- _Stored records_
......
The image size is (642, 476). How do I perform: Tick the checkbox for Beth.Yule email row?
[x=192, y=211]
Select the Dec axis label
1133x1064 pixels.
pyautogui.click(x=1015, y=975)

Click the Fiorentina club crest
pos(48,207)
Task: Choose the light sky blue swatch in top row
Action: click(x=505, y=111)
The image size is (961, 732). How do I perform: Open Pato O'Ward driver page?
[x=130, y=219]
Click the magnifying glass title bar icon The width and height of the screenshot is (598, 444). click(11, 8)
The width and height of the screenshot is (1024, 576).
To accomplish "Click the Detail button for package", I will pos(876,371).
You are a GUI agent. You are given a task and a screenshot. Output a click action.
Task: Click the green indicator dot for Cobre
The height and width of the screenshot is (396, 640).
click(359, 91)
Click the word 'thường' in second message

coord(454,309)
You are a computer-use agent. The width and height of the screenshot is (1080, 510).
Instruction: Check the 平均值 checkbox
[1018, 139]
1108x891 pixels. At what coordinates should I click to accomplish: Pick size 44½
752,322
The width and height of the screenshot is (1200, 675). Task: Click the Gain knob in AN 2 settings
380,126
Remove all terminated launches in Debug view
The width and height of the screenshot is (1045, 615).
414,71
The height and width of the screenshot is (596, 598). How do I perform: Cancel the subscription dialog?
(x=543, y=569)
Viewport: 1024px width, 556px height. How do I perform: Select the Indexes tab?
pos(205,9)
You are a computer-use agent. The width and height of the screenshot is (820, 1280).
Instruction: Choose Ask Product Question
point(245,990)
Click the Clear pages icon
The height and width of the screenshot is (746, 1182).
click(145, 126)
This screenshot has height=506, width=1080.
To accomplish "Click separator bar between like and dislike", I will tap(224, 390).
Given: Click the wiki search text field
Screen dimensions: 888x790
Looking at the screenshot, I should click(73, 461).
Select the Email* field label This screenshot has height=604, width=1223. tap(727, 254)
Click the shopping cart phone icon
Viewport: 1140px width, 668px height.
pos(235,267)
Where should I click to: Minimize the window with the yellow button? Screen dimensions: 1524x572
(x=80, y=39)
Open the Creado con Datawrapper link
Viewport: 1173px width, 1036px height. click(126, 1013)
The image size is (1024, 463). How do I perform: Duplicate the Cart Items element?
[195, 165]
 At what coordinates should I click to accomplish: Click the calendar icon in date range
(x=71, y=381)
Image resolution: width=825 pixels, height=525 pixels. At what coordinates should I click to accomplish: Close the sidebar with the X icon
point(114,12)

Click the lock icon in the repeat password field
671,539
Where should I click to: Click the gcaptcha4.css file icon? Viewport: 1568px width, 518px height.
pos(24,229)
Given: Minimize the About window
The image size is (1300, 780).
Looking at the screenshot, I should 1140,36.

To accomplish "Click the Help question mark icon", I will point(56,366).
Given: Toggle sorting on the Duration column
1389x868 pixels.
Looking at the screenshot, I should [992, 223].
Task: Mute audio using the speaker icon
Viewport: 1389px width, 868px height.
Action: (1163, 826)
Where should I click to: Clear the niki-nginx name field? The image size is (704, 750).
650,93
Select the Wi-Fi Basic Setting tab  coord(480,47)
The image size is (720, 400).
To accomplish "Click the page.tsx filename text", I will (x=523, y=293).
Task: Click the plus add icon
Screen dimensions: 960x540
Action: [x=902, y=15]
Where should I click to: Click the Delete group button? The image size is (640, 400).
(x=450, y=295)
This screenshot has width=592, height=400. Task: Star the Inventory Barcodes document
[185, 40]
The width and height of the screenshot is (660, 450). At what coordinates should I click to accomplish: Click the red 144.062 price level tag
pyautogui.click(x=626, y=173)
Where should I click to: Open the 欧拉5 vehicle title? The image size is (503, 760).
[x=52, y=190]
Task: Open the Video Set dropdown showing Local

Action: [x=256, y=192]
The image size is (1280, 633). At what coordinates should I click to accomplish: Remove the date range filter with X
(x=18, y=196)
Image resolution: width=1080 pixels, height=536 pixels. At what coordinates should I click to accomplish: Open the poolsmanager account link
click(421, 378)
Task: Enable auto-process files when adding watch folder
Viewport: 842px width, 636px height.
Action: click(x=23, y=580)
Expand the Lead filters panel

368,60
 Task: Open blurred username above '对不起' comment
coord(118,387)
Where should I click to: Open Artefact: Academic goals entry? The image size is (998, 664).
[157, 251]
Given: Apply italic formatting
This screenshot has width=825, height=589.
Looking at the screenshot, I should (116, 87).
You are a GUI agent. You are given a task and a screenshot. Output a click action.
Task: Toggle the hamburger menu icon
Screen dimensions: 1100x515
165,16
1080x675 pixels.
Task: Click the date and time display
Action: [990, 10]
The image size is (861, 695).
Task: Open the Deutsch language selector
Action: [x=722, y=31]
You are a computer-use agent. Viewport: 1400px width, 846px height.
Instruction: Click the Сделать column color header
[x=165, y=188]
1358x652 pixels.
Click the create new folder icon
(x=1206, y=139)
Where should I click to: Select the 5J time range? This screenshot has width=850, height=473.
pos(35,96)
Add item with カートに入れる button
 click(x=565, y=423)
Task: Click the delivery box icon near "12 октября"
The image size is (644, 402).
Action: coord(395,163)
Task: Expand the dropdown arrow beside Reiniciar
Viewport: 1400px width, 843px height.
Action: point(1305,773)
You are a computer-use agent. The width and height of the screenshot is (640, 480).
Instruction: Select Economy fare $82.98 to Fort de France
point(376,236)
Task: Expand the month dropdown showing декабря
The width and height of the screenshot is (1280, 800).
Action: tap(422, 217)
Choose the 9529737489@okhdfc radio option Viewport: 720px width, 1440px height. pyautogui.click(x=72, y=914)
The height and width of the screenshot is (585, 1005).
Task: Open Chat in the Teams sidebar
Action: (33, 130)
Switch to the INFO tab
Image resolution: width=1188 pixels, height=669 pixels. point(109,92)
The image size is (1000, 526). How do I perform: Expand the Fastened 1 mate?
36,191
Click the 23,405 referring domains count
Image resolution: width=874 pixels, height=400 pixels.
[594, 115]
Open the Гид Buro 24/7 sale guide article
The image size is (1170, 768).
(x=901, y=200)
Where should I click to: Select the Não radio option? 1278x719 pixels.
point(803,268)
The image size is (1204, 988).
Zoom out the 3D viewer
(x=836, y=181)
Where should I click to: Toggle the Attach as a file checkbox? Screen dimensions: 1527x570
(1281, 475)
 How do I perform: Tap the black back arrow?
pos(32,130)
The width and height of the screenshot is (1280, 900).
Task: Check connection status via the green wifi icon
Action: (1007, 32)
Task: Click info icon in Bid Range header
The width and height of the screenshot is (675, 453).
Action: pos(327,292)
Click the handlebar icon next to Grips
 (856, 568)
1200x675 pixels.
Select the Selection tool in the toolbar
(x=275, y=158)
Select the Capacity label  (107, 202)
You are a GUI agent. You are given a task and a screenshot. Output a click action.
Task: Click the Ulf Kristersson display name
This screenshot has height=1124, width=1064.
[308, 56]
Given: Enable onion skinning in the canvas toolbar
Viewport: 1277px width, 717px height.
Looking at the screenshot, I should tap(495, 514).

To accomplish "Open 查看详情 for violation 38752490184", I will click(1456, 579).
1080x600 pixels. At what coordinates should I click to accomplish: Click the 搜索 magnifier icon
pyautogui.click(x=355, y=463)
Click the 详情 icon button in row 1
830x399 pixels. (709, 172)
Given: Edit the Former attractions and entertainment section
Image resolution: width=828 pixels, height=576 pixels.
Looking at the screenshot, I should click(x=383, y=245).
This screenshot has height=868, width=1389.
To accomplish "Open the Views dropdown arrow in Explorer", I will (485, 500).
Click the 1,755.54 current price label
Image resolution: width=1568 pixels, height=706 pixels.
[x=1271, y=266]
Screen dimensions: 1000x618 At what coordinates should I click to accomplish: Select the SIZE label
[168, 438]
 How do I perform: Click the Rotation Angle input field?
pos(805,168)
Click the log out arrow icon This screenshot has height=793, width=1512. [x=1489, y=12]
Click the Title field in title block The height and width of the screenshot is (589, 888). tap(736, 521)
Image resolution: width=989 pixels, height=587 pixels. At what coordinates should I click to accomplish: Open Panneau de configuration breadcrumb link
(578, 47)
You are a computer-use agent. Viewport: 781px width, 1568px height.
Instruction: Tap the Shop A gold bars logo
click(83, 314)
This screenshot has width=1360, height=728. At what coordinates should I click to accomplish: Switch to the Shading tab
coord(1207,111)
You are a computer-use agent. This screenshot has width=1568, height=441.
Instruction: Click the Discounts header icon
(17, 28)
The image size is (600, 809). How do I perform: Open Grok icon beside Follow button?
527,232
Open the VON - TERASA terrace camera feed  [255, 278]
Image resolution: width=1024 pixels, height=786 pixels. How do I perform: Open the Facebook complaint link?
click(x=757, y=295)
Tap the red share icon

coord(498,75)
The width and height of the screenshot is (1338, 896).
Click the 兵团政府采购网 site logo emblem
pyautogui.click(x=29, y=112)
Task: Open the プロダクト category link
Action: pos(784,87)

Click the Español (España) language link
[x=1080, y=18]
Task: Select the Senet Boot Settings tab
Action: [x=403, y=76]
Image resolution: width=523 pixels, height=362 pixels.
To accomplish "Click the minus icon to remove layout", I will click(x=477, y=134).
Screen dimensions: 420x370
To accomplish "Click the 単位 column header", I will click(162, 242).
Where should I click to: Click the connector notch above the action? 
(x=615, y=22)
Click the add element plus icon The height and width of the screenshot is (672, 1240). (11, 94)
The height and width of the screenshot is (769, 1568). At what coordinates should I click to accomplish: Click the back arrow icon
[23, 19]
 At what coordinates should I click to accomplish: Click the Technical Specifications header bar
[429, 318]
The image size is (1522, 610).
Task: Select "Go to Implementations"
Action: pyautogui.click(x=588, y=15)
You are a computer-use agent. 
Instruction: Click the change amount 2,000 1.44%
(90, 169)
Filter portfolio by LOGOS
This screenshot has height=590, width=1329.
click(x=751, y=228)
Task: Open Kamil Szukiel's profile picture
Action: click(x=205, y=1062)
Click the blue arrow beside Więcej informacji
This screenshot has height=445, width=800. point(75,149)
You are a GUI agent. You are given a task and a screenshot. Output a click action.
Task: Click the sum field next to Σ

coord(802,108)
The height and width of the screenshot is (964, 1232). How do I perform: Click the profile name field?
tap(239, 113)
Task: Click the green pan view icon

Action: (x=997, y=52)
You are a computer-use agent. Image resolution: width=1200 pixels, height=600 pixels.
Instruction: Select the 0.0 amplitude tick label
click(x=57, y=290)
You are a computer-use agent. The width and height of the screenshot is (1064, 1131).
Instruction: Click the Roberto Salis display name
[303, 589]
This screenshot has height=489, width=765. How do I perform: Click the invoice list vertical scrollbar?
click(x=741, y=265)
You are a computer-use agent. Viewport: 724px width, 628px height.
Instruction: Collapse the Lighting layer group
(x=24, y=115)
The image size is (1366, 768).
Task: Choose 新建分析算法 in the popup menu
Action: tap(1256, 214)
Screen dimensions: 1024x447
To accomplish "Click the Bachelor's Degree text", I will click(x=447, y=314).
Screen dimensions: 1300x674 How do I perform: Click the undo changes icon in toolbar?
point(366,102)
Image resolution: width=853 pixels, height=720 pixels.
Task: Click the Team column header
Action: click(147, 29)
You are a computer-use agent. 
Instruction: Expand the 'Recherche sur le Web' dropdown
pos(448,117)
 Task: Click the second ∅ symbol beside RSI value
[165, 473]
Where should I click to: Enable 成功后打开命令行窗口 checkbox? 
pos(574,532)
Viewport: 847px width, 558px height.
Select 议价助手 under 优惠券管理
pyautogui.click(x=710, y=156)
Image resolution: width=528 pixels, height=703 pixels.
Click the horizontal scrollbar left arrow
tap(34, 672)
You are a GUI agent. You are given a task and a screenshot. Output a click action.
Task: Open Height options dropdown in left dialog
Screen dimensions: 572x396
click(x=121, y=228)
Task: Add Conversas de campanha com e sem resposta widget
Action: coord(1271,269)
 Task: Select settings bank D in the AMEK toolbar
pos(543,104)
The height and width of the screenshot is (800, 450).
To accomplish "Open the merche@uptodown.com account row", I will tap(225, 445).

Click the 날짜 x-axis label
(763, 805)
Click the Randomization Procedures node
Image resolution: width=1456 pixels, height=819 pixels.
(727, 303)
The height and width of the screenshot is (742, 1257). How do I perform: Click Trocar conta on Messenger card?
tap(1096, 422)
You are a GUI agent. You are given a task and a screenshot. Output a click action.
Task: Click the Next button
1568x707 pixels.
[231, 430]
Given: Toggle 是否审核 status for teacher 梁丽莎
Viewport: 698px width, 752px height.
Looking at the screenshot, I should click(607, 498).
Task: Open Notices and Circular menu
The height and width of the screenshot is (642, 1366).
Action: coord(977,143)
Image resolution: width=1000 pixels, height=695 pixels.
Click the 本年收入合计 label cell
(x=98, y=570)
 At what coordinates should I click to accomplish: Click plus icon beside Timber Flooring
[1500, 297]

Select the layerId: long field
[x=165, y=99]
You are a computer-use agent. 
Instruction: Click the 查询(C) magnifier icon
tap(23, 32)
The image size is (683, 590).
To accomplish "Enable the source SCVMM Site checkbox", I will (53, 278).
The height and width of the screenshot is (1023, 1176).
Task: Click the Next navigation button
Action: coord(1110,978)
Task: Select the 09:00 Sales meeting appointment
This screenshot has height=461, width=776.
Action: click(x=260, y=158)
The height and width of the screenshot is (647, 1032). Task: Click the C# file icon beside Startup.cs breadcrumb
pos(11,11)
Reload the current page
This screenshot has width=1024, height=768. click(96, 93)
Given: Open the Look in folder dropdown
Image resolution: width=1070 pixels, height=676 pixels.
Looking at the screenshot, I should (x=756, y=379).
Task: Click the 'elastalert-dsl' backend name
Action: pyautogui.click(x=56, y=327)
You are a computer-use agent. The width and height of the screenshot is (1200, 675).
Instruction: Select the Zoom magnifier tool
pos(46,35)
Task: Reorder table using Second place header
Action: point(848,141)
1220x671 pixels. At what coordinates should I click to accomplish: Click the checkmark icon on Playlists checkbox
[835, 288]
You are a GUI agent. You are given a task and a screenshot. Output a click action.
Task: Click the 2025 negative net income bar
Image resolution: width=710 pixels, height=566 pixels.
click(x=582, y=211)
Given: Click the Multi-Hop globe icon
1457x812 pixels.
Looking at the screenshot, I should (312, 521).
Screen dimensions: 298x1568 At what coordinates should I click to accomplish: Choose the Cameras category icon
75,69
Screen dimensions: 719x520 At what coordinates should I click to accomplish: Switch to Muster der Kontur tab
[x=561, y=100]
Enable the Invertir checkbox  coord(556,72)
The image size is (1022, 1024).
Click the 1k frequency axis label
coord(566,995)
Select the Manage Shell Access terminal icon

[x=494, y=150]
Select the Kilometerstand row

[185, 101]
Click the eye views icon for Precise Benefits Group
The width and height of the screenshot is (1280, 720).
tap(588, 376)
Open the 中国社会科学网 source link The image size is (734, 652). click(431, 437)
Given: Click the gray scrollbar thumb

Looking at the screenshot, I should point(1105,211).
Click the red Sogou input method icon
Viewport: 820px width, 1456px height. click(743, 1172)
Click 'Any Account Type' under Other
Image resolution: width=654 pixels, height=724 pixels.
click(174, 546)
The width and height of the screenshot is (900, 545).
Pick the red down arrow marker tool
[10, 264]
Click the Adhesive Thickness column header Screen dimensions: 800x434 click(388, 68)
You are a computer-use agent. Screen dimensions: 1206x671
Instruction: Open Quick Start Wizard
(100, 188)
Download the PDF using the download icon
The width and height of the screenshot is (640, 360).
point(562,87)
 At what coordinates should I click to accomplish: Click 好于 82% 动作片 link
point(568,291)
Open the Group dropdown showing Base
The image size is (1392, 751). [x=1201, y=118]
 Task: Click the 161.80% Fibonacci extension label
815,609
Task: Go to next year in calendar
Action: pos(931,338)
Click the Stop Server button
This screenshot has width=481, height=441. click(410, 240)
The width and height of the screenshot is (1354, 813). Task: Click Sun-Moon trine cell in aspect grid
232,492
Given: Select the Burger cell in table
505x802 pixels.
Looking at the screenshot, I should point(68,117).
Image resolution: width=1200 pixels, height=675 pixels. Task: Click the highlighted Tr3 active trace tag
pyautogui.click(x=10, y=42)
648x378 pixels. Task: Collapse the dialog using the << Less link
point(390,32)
......
- _Instructions for the task_
Using the records above, restate word for word the lines from the one with "Click the 详情 icon button in row 1" through the one with "This screenshot has height=868, width=1389.", both included.

- _Result_
Click the 详情 icon button in row 1
830x399 pixels. (709, 172)
Given: Edit the Former attractions and entertainment section
Image resolution: width=828 pixels, height=576 pixels.
Looking at the screenshot, I should click(x=383, y=245).
This screenshot has height=868, width=1389.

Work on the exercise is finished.